* **Work to be completed**
Starting at the line that contains "The height and width of the screenshot is (842, 1400).", transcribe each line exactly through the last line of the data. Include nothing else.

»»

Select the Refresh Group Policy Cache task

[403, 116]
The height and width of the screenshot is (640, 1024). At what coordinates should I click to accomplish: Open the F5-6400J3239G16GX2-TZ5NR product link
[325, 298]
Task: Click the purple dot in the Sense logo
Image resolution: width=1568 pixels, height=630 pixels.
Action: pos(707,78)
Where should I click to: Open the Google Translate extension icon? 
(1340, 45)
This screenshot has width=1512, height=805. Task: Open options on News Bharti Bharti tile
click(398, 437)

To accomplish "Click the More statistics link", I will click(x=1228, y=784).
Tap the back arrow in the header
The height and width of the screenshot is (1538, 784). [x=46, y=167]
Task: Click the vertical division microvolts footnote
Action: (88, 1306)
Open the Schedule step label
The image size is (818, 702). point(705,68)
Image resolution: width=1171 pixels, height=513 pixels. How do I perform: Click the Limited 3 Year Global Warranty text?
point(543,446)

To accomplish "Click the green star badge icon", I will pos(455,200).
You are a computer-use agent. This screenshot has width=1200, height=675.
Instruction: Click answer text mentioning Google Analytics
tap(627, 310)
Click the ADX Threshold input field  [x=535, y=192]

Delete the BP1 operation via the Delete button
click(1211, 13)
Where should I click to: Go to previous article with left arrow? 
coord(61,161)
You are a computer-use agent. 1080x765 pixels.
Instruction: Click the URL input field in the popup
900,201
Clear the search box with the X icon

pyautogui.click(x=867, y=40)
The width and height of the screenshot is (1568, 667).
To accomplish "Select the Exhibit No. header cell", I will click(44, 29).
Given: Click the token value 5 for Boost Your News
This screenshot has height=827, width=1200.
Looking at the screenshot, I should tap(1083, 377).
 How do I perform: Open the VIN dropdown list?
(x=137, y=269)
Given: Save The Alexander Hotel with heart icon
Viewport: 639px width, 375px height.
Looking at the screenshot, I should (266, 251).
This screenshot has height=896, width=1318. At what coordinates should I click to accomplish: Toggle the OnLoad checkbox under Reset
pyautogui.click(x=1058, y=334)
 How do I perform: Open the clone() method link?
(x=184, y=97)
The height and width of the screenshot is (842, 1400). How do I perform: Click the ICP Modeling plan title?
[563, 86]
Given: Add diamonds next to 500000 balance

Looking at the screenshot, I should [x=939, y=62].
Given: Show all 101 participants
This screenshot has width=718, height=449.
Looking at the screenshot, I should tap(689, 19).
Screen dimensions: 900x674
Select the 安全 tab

««

* **Solution to the exercise**
The height and width of the screenshot is (842, 1400). How do I perform: Click the ICP Modeling plan title?
[563, 86]
Given: Add diamonds next to 500000 balance

Looking at the screenshot, I should [x=939, y=62].
Given: Show all 101 participants
This screenshot has width=718, height=449.
Looking at the screenshot, I should tap(689, 19).
Screen dimensions: 900x674
Select the 安全 tab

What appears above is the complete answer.